Task to carry out
Which lines in the material below contain the word "orange"? Pull out each of them in full.
□ □ □ □ □
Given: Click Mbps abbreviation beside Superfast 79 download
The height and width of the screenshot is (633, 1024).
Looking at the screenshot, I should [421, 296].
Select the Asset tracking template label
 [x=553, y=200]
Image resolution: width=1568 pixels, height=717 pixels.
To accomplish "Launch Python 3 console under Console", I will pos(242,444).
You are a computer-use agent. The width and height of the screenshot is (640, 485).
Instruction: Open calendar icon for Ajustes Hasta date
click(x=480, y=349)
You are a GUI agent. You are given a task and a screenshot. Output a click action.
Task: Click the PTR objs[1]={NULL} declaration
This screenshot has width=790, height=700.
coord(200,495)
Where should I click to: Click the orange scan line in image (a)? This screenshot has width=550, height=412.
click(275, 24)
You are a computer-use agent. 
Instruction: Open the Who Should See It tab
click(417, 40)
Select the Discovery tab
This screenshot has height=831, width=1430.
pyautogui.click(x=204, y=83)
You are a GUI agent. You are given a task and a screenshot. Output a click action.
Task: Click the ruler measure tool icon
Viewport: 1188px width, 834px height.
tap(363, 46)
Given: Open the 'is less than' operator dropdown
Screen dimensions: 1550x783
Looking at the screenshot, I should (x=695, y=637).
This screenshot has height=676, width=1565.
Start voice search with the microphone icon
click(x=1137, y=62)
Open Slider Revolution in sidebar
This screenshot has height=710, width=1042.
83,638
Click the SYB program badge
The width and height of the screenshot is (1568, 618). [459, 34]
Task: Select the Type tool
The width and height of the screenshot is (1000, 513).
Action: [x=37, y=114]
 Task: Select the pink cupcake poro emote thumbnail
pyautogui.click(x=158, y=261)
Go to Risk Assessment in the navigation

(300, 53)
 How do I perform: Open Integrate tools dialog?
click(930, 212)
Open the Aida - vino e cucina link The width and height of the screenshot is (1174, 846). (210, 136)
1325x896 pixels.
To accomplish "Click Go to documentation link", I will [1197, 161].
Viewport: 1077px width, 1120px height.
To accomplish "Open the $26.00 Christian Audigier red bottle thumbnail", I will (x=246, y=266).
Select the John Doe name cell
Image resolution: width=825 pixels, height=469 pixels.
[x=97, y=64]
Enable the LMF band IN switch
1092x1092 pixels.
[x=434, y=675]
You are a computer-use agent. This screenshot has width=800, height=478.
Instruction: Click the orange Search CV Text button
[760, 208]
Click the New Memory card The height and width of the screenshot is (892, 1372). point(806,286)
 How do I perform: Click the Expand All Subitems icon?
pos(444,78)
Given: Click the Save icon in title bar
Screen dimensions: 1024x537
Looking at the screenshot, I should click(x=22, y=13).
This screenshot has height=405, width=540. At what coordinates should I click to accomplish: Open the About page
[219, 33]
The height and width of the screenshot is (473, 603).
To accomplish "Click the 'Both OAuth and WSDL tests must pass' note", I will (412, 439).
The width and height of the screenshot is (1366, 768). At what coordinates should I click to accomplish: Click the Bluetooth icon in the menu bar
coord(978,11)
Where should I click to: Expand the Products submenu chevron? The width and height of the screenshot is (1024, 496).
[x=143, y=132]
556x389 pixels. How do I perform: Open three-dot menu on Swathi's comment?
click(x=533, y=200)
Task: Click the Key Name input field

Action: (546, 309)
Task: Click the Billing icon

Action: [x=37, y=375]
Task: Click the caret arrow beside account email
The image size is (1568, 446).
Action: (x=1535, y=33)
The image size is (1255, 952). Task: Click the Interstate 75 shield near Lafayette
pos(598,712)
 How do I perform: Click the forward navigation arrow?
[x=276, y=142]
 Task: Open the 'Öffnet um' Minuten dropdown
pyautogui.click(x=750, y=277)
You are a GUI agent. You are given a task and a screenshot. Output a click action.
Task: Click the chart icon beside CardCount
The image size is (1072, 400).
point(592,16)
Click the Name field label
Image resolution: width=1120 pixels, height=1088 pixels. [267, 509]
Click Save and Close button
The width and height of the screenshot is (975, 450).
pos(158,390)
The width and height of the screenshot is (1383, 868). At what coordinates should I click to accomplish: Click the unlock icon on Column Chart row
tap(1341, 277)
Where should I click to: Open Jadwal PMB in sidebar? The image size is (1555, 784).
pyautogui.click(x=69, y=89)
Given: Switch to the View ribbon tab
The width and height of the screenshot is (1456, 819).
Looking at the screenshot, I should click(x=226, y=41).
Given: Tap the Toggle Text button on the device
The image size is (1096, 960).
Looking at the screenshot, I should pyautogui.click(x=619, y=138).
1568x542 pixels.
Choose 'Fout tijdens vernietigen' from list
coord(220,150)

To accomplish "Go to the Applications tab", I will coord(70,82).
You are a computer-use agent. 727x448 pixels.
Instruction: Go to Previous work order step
□ □ □ □ □
Reply
Where should I click to: Click the orange scan line in image (a)? This screenshot has width=550, height=412.
Instruction: Click the orange Search CV Text button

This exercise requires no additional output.